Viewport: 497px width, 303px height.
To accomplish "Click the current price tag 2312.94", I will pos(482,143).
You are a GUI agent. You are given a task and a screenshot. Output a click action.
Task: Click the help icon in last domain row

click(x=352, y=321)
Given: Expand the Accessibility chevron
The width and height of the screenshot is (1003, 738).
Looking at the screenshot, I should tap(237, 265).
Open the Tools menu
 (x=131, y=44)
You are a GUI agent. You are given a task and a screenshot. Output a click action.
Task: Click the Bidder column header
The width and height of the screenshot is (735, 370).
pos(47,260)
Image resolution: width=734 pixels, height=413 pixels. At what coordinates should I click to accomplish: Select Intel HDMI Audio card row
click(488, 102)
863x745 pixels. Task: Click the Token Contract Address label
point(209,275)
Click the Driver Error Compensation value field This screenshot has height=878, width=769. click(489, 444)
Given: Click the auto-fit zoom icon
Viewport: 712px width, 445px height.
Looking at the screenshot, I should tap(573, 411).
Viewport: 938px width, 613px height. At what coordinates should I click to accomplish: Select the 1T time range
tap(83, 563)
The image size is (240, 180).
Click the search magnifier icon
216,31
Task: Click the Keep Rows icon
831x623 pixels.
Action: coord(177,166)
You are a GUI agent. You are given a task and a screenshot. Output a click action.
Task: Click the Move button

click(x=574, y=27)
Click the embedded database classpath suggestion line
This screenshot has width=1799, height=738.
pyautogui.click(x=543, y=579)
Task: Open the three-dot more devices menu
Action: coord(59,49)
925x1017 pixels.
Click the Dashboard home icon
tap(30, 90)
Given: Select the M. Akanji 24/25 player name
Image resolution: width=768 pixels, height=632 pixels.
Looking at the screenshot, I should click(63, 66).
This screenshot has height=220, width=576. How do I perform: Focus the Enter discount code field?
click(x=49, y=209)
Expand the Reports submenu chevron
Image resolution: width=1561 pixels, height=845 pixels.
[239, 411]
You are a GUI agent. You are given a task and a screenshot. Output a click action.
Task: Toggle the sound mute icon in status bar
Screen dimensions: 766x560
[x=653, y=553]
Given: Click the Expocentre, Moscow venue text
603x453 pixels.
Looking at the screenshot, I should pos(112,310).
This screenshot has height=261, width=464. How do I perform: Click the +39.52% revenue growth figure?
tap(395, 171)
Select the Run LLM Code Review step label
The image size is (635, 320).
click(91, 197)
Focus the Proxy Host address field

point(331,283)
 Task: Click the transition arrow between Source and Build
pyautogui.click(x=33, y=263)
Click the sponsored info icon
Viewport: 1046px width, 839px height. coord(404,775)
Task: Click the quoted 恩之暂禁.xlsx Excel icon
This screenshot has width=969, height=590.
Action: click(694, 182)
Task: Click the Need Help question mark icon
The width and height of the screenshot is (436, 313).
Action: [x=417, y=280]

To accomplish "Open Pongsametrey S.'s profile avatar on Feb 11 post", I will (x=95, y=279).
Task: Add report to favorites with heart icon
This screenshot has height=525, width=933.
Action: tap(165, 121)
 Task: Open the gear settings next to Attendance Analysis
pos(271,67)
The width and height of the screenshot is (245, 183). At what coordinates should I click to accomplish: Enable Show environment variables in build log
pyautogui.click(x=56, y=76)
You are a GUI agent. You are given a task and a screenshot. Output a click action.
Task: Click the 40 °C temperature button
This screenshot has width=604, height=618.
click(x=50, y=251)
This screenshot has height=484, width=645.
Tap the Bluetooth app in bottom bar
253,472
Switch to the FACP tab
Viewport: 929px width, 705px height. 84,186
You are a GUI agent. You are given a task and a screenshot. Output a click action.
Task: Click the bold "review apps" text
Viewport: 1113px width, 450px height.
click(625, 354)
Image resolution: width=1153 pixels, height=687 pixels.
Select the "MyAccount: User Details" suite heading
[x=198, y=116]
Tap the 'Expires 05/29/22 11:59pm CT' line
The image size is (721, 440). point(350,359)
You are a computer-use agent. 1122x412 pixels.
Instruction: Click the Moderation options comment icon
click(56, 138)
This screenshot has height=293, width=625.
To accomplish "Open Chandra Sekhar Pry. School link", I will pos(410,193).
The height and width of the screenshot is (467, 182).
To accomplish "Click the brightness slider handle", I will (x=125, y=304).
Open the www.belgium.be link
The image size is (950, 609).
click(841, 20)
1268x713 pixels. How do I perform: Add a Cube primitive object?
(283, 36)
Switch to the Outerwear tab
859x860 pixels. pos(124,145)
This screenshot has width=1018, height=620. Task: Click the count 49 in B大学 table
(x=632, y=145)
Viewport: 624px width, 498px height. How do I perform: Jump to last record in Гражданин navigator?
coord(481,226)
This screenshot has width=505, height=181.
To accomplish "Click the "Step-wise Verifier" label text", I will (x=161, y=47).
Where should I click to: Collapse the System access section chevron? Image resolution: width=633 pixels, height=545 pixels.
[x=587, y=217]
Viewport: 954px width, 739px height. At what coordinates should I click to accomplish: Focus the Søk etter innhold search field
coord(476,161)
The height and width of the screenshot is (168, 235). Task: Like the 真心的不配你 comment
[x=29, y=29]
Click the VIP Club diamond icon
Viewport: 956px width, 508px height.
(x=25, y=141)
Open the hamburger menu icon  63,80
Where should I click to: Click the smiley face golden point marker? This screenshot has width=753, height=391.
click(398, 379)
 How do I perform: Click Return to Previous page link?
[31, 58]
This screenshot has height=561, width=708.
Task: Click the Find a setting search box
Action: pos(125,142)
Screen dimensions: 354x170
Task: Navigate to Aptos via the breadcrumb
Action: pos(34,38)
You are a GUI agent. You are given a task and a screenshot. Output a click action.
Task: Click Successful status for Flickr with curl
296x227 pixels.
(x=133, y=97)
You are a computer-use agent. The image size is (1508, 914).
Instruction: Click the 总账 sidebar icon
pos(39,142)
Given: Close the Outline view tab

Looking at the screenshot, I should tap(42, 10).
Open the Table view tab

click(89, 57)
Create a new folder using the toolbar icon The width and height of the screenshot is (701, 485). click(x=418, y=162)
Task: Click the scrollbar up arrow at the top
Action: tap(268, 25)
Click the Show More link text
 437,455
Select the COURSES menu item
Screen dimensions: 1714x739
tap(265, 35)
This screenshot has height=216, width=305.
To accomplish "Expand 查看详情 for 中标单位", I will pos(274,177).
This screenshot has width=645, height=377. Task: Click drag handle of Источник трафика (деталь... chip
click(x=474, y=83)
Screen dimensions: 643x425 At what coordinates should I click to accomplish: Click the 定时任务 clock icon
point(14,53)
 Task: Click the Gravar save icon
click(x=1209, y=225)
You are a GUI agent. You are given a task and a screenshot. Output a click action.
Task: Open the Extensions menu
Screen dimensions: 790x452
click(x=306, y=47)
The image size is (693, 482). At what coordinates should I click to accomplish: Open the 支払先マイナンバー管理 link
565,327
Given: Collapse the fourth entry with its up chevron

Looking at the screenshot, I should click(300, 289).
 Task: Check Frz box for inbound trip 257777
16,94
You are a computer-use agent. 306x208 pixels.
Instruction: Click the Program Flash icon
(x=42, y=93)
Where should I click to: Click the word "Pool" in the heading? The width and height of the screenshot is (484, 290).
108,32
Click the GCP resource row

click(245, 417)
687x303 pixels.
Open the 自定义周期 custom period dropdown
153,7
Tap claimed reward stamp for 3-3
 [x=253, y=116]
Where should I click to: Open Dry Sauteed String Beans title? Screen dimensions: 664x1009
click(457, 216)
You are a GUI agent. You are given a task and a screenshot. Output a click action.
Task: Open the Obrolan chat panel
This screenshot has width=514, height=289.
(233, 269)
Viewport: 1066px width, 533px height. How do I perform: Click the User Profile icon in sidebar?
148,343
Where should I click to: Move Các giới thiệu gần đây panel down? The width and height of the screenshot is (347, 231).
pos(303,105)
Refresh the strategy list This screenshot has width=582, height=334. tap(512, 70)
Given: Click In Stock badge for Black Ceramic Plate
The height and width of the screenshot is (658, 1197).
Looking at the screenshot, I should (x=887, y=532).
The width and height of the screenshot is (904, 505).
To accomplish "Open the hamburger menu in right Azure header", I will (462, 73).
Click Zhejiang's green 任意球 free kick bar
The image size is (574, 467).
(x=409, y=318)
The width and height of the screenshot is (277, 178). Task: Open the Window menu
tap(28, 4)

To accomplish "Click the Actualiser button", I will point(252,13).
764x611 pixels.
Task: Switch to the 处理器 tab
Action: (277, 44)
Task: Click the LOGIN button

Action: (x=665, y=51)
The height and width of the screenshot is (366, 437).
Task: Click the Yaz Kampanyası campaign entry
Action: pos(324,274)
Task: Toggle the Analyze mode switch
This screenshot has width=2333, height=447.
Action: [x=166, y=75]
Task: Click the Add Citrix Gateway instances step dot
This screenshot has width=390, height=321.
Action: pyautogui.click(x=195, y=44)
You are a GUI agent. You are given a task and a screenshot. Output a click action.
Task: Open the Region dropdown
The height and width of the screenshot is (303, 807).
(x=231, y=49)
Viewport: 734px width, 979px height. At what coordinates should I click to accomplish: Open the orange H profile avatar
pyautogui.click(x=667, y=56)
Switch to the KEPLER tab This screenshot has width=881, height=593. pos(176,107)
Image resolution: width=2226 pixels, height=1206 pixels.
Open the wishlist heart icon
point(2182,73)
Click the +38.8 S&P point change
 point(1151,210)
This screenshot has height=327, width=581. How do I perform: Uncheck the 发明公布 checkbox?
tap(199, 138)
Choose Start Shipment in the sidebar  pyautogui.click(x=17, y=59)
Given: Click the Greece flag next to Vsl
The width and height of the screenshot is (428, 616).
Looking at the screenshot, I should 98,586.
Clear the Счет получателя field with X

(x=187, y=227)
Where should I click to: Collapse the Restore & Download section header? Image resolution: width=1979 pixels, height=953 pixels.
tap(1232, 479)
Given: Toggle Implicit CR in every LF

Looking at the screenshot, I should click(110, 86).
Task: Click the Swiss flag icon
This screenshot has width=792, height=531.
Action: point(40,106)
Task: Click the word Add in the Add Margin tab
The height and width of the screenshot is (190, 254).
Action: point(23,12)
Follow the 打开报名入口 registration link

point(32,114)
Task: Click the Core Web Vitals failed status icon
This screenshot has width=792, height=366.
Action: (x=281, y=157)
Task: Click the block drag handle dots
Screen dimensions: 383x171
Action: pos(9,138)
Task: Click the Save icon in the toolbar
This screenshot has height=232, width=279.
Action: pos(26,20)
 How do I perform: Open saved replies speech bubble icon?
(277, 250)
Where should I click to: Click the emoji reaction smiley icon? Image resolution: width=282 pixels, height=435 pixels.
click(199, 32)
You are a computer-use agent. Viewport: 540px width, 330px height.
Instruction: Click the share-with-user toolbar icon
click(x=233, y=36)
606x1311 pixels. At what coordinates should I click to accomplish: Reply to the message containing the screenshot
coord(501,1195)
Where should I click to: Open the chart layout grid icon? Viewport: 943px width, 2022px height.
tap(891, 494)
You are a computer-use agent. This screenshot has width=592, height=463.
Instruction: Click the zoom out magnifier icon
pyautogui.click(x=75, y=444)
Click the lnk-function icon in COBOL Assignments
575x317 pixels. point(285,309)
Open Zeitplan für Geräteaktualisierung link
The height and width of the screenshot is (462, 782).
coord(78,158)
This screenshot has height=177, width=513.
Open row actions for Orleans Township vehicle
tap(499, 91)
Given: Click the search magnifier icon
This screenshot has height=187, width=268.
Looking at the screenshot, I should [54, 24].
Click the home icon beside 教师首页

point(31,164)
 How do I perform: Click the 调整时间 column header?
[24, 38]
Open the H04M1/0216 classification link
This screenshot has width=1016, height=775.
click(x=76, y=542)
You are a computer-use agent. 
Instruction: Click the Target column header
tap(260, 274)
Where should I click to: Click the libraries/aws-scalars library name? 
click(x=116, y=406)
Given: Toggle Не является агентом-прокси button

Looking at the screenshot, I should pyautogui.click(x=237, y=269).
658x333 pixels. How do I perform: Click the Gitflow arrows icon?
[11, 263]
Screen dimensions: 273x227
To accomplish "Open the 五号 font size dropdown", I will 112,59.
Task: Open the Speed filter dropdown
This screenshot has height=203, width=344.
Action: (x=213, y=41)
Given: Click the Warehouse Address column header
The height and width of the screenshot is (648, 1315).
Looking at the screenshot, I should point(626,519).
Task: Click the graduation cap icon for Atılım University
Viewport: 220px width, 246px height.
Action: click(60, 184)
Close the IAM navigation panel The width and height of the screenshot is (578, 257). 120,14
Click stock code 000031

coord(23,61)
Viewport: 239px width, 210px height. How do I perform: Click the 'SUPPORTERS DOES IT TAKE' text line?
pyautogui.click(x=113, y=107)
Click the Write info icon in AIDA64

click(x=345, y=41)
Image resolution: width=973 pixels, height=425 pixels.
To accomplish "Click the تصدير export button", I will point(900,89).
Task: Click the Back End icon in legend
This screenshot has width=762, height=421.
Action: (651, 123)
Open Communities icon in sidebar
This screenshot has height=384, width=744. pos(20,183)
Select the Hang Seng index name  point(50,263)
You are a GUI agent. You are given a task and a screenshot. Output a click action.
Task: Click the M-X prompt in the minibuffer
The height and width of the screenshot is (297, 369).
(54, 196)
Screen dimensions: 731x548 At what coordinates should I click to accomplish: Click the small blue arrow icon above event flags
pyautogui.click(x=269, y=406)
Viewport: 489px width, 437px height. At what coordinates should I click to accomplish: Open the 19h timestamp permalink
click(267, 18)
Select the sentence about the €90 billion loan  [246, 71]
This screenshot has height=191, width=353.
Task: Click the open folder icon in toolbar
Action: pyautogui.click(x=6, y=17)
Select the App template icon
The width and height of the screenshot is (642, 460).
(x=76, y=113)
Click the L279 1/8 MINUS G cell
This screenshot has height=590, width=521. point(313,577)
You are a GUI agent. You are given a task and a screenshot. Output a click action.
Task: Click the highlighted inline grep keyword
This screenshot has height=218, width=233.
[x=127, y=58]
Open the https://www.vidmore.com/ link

**WORK TASK:** In the listing above, find the line holding "Click the Driver" and the line holding "Task: Click the Need Help question mark icon", then output those two lines and every line between them exactly.

**OUTPUT BELOW:**
Click the Driver Error Compensation value field This screenshot has height=878, width=769. click(489, 444)
Given: Click the auto-fit zoom icon
Viewport: 712px width, 445px height.
Looking at the screenshot, I should tap(573, 411).
Viewport: 938px width, 613px height. At what coordinates should I click to accomplish: Select the 1T time range
tap(83, 563)
The image size is (240, 180).
Click the search magnifier icon
216,31
Task: Click the Keep Rows icon
831x623 pixels.
Action: coord(177,166)
You are a GUI agent. You are given a task and a screenshot. Output a click action.
Task: Click the Move button

click(x=574, y=27)
Click the embedded database classpath suggestion line
This screenshot has width=1799, height=738.
pyautogui.click(x=543, y=579)
Task: Open the three-dot more devices menu
Action: coord(59,49)
925x1017 pixels.
Click the Dashboard home icon
tap(30, 90)
Given: Select the M. Akanji 24/25 player name
Image resolution: width=768 pixels, height=632 pixels.
Looking at the screenshot, I should click(63, 66).
This screenshot has height=220, width=576. How do I perform: Focus the Enter discount code field?
click(x=49, y=209)
Expand the Reports submenu chevron
Image resolution: width=1561 pixels, height=845 pixels.
[239, 411]
You are a GUI agent. You are given a task and a screenshot. Output a click action.
Task: Toggle the sound mute icon in status bar
Screen dimensions: 766x560
[x=653, y=553]
Given: Click the Expocentre, Moscow venue text
603x453 pixels.
Looking at the screenshot, I should pos(112,310).
This screenshot has height=261, width=464. How do I perform: Click the +39.52% revenue growth figure?
tap(395, 171)
Select the Run LLM Code Review step label
The image size is (635, 320).
click(91, 197)
Focus the Proxy Host address field

point(331,283)
 Task: Click the transition arrow between Source and Build
pyautogui.click(x=33, y=263)
Click the sponsored info icon
Viewport: 1046px width, 839px height. coord(404,775)
Task: Click the quoted 恩之暂禁.xlsx Excel icon
This screenshot has width=969, height=590.
Action: click(694, 182)
Task: Click the Need Help question mark icon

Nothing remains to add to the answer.